Battles/wars1848 Aral Expedition
1851 Karatau Expedition

He was a fellow of the Imperial Academy of Arts. Though he had never been a member of the Brotherhood of Saints Cyril and Methodius, Shevchenko was convicted in 1847 of explicitly promoting the independence of Ukraine, writing poems in the Ukrainian language and ridiculing members of the Russian Imperial House. Contrary to the members of the society who did not understand that their activity led to the idea of an independent Ukraine, according to the secret police, he was a champion of independence.[8][9]

Life

Childhood and youth

Taras Shevchenko was born on 9 March [O.S. 25 February] 1814[Note b] in the village of Moryntsi, Zvenyhorodka county, Kyiv Governorate, Russian Empire (today Zvenyhorodka Raion, Ukraine). He was the third child after his sister Kateryna[10] and brother Mykyta,[10] in family of serf peasants Hryhoriy Ivanovych Shevchenko (1782?–1825) and Kateryna Yakymivna Shevchenko (Boiko) (1782? – 6 August 1823), both of whom were owned by landlord Vasily Engelhardt. According to the family legends, Taras's forefathers were Cossacks who served in the Zaporozhian Host and had taken part in the Cossack uprisings of the 17th and 18th centuries. Those uprisings were brutally suppressed in Cherkasy, Poltava, Kyiv, Bratslav and Chernihiv, disrupting normal social life for many years afterwards. Most of the local population were then enslaved and reduced to poverty.
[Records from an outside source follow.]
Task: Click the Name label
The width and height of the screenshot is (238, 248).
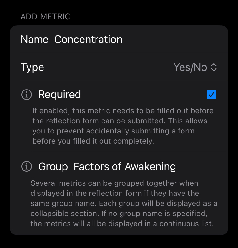Action: tap(34, 40)
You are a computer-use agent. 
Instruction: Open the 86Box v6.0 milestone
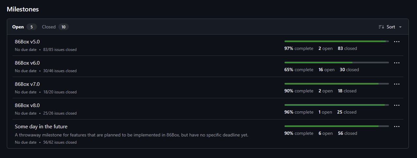27,63
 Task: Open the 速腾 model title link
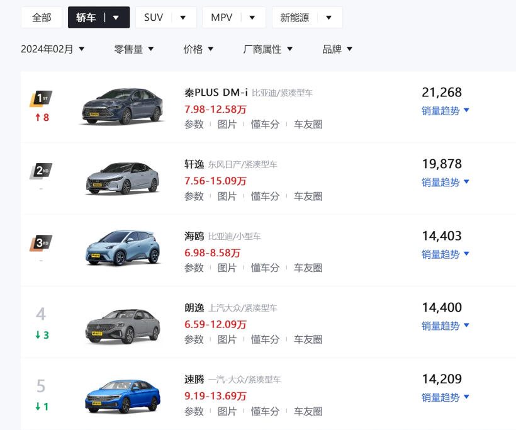click(x=194, y=379)
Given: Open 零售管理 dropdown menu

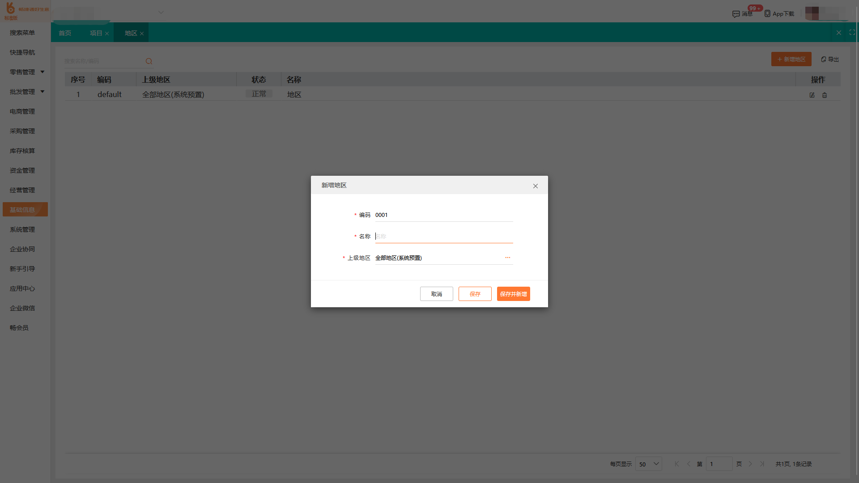Looking at the screenshot, I should (x=24, y=72).
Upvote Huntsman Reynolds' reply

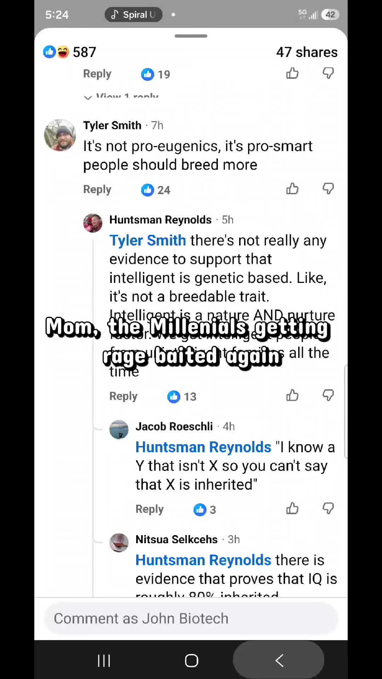(x=293, y=395)
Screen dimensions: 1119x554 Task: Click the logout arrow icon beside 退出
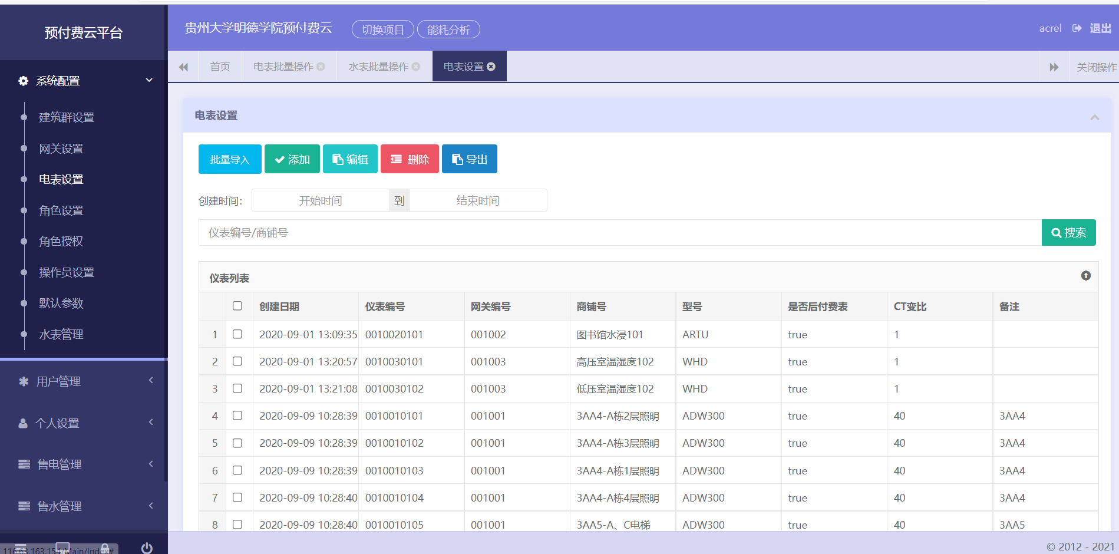click(x=1077, y=28)
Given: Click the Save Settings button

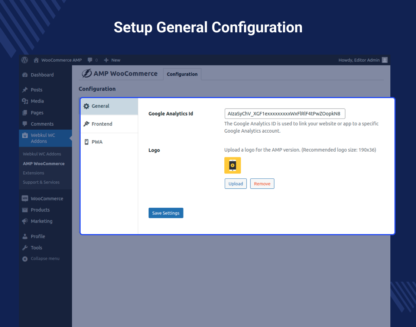Looking at the screenshot, I should 166,213.
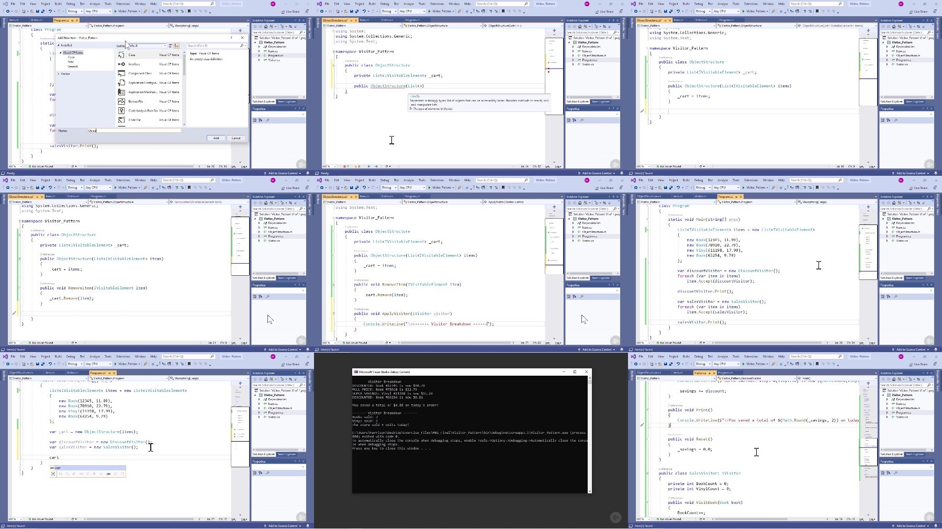Select the Code File template icon
The width and height of the screenshot is (942, 529).
point(121,120)
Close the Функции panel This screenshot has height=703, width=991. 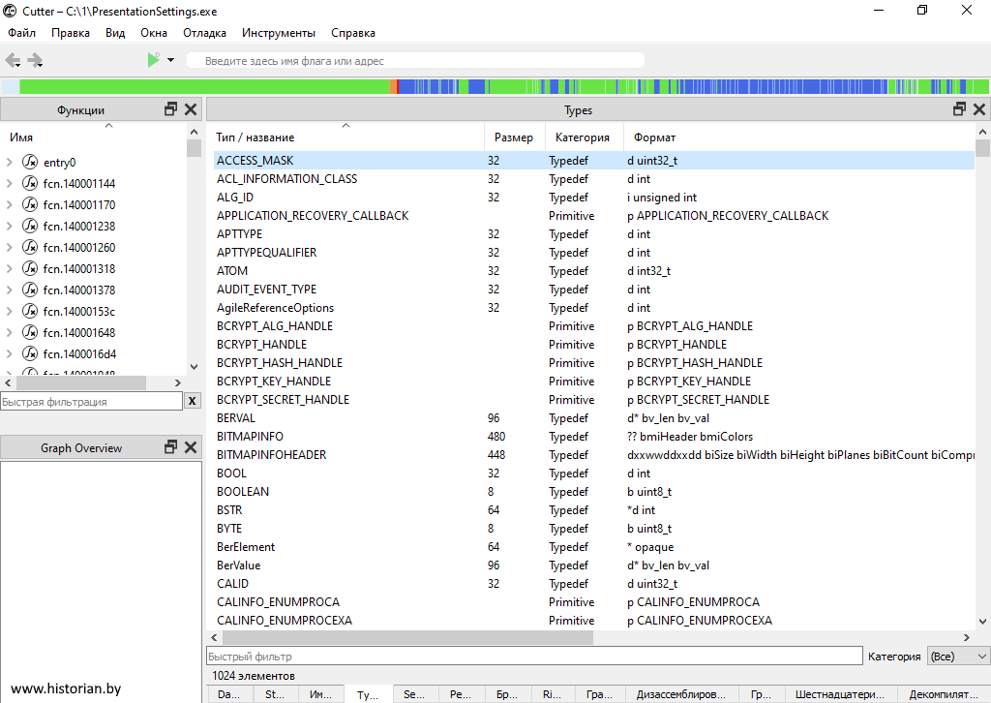pyautogui.click(x=191, y=109)
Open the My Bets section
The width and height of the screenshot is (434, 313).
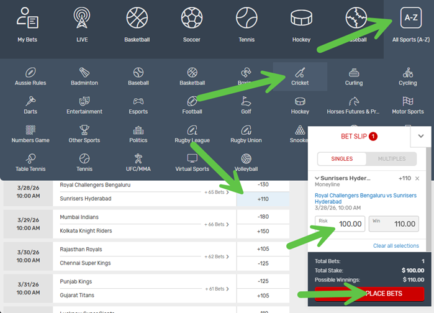tap(27, 24)
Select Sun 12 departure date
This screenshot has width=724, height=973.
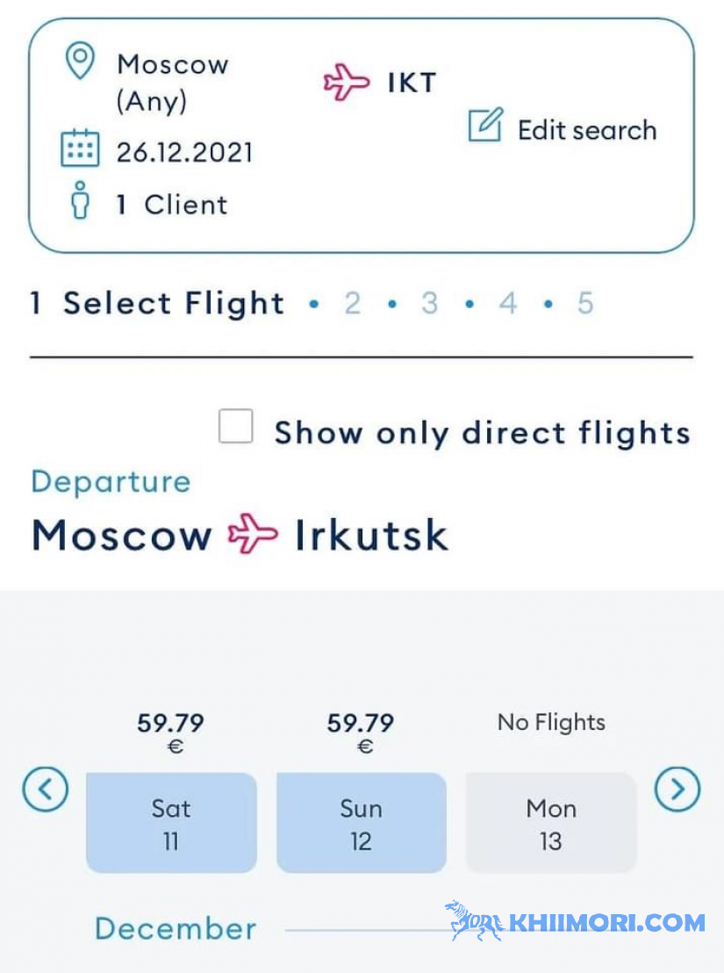click(x=362, y=823)
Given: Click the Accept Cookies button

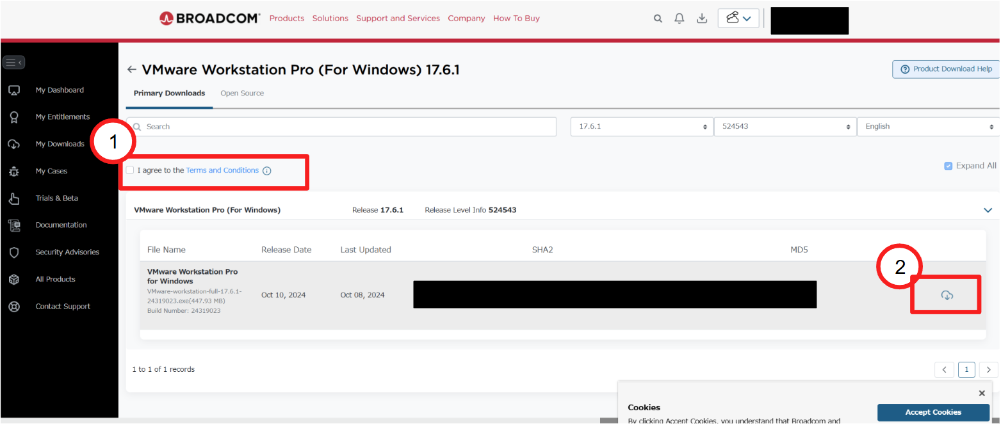Looking at the screenshot, I should [932, 412].
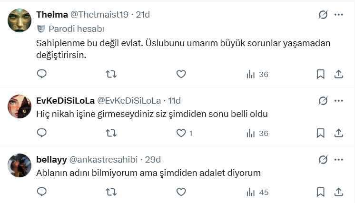View analytics for Thelma's tweet
Image resolution: width=355 pixels, height=203 pixels.
click(x=257, y=74)
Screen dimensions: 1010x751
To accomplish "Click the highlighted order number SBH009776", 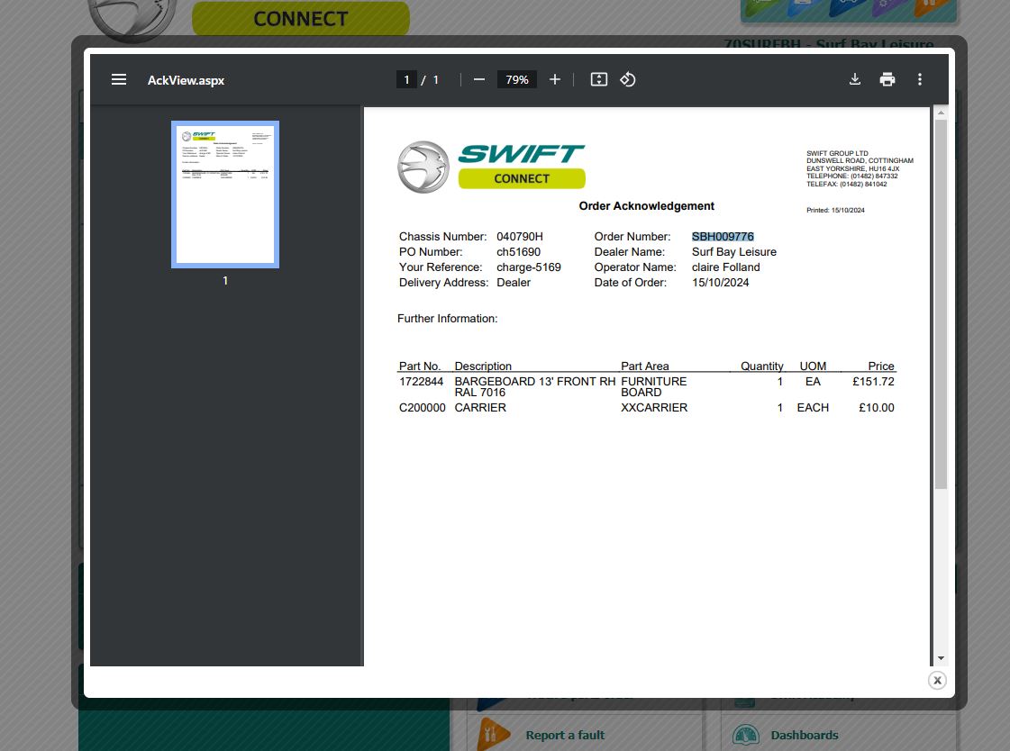I will (723, 237).
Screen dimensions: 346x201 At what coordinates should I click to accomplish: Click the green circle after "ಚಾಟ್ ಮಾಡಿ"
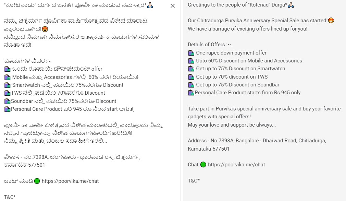tap(37, 181)
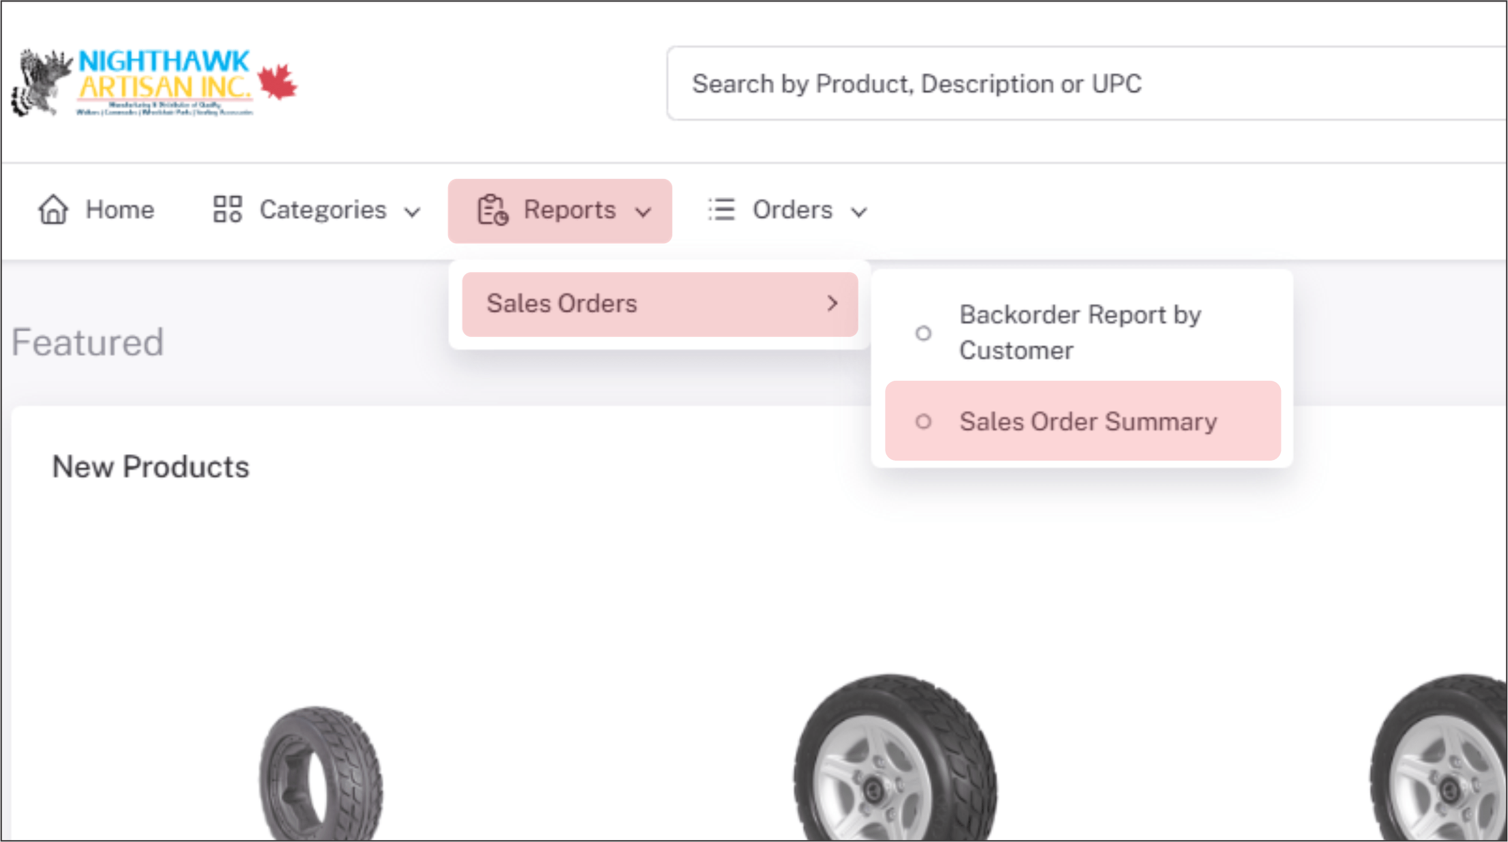Open the Sales Orders submenu item
This screenshot has width=1508, height=842.
tap(660, 304)
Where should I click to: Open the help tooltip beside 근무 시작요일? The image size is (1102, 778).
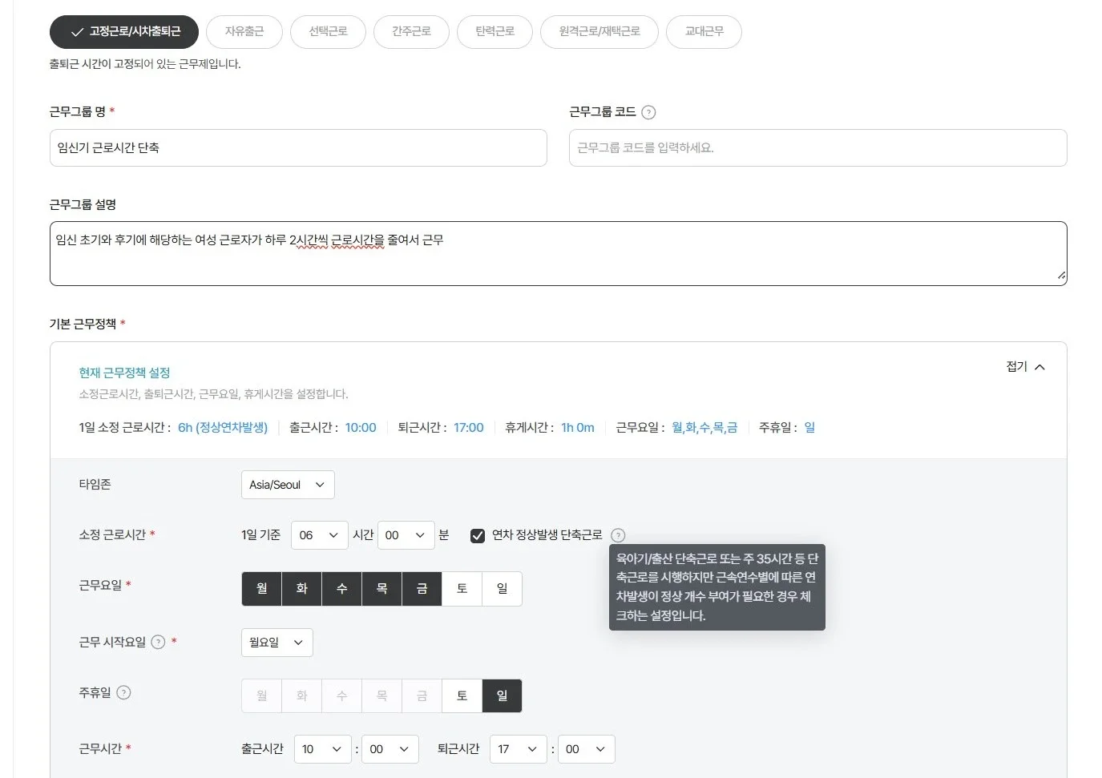click(157, 642)
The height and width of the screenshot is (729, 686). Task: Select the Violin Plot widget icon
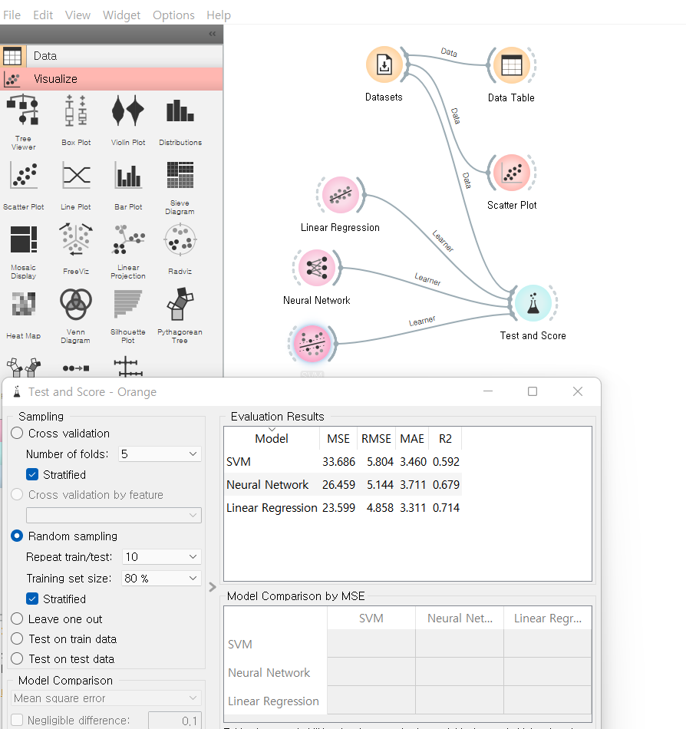(x=127, y=112)
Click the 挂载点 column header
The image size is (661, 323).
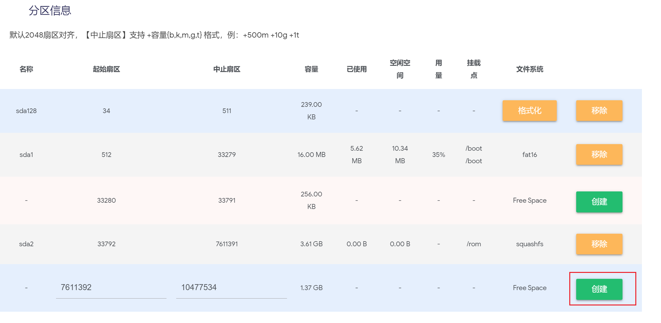coord(474,69)
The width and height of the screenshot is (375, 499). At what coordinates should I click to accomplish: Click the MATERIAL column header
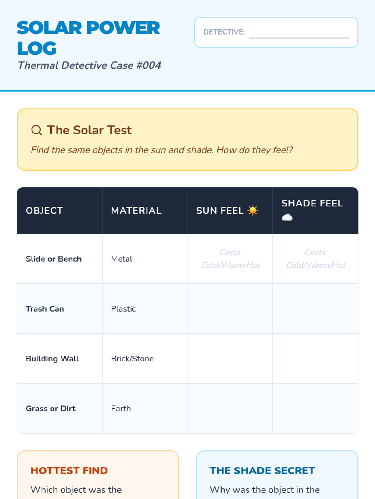[136, 211]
Parent's hut in Kyrylivka (now village of Shevchenkove, Zvenyhorodka Raion, Ukraine). Taras Shevchenko, pencil, 09/1843
Illustration from Meni trynadtsyatyy mynalo by Ivan Yizhakevych

In 1816, the Shevchenko family moved back to the village of Kyrylivka (today Shevchenkove) in Zvenyhorodka county, where Taras' father, Hryhoriy Ivanovych, had been born.[11] Taras spent his childhood years in the village. On May 24 [O.S. May 12] 1816, Taras' sister Yaryna was born,[12] and on 7 February [O.S. 26 January] 1819—Maria.[13] Once, young Taras went looking for "the iron pillars that hold up the sky" and got lost. Chumaks who met the boy took him with them to Kyrylivka.[Note c][14][15] On 20 March [O.S. 8 March] 1821 Taras' brother Yosyp was born.[16]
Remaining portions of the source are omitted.